# Action item
Nothing but the lines from the one containing "Click the Enter text placeholder" through the end of the data below may appear in the response, each one exact.

# Records to process
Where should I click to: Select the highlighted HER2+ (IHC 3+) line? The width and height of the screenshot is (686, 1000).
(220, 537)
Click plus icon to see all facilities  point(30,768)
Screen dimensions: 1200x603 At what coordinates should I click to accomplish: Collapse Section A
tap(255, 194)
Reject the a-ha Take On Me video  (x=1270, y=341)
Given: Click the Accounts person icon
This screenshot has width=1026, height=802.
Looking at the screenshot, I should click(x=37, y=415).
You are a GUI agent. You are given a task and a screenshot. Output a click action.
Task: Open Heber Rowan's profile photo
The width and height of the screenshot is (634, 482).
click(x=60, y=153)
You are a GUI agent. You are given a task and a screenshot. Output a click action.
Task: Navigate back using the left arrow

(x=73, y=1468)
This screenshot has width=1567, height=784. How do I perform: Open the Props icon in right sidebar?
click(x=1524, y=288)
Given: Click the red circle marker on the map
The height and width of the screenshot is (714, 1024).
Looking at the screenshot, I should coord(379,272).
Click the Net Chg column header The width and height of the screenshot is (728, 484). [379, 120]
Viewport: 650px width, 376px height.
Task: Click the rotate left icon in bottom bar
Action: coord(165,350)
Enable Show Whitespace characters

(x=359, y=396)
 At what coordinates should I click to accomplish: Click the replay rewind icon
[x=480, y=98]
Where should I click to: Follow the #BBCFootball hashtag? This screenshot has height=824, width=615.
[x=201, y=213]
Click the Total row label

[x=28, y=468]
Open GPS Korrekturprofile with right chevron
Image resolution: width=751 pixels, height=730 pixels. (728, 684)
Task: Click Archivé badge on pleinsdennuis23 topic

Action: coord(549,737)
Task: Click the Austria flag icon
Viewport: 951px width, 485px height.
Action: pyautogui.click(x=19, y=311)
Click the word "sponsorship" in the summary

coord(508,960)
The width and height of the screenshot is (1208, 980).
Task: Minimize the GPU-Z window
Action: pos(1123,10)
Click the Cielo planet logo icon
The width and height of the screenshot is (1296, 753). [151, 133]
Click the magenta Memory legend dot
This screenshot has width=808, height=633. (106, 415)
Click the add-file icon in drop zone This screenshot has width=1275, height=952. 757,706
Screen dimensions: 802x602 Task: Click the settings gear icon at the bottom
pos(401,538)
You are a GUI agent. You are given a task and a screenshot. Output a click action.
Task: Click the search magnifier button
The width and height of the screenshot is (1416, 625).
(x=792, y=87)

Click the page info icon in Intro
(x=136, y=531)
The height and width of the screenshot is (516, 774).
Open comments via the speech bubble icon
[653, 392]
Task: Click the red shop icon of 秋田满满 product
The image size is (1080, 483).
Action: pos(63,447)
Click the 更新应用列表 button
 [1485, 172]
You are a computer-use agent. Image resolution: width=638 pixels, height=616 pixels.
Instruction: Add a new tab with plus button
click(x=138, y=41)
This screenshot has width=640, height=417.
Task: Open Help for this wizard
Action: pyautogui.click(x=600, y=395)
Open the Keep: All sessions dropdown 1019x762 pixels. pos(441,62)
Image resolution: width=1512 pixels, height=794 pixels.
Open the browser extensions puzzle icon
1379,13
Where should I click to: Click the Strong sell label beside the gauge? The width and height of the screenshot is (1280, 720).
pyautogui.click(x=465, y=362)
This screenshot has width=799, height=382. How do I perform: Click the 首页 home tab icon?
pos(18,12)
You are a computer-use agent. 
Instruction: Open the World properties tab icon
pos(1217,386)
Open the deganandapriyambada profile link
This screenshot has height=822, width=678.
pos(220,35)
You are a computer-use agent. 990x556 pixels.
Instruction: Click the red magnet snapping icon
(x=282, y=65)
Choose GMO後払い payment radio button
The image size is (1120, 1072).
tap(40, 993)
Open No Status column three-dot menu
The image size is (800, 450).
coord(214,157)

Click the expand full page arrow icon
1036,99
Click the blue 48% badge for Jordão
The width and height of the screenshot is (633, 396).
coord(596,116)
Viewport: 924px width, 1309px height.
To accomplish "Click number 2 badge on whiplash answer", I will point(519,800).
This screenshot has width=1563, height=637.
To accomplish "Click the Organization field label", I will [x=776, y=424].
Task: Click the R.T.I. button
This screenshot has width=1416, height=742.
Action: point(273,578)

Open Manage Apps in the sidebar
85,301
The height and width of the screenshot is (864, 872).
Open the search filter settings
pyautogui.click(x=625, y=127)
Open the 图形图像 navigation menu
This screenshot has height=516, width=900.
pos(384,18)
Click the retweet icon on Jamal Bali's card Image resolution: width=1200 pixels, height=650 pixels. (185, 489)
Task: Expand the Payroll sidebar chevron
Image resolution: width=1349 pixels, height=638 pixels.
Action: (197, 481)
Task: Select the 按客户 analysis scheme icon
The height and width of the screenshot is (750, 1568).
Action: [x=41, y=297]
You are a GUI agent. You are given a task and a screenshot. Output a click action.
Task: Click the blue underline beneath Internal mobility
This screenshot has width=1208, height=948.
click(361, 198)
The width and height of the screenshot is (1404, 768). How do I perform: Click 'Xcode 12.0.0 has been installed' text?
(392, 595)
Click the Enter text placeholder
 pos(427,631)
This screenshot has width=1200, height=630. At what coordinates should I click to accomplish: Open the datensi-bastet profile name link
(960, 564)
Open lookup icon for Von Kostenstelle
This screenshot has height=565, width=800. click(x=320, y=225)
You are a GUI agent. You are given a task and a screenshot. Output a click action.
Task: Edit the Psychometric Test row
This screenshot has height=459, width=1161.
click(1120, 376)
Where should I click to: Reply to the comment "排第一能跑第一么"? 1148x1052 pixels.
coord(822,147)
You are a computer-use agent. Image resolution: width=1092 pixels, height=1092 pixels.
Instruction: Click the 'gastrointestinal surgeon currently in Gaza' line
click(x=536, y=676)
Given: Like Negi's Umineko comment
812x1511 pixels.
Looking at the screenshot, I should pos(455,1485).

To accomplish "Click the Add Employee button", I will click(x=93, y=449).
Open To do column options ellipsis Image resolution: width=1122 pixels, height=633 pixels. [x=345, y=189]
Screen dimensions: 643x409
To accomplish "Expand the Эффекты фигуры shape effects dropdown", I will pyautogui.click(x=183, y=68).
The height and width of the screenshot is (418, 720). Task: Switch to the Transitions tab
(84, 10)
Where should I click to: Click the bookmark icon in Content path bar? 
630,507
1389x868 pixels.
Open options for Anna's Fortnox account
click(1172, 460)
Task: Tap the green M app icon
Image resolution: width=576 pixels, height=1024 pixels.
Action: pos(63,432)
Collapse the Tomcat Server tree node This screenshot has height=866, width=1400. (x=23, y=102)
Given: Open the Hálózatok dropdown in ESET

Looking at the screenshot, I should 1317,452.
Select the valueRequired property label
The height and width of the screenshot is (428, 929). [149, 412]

# Result for this exercise
Click the Enter text placeholder
 pos(427,631)
This screenshot has width=1200, height=630. At what coordinates should I click to accomplish: Open the datensi-bastet profile name link
(960, 564)
Open lookup icon for Von Kostenstelle
This screenshot has height=565, width=800. click(x=320, y=225)
You are a GUI agent. You are given a task and a screenshot. Output a click action.
Task: Edit the Psychometric Test row
This screenshot has height=459, width=1161.
click(1120, 376)
Where should I click to: Reply to the comment "排第一能跑第一么"? 1148x1052 pixels.
coord(822,147)
You are a computer-use agent. Image resolution: width=1092 pixels, height=1092 pixels.
Instruction: Click the 'gastrointestinal surgeon currently in Gaza' line
click(x=536, y=676)
Given: Like Negi's Umineko comment
812x1511 pixels.
Looking at the screenshot, I should pos(455,1485).

To accomplish "Click the Add Employee button", I will click(x=93, y=449).
Open To do column options ellipsis Image resolution: width=1122 pixels, height=633 pixels. [x=345, y=189]
Screen dimensions: 643x409
To accomplish "Expand the Эффекты фигуры shape effects dropdown", I will pyautogui.click(x=183, y=68).
The height and width of the screenshot is (418, 720). Task: Switch to the Transitions tab
(84, 10)
Where should I click to: Click the bookmark icon in Content path bar? 
630,507
1389x868 pixels.
Open options for Anna's Fortnox account
click(1172, 460)
Task: Tap the green M app icon
Image resolution: width=576 pixels, height=1024 pixels.
Action: pos(63,432)
Collapse the Tomcat Server tree node This screenshot has height=866, width=1400. (x=23, y=102)
Given: Open the Hálózatok dropdown in ESET

Looking at the screenshot, I should 1317,452.
Select the valueRequired property label
The height and width of the screenshot is (428, 929). [149, 412]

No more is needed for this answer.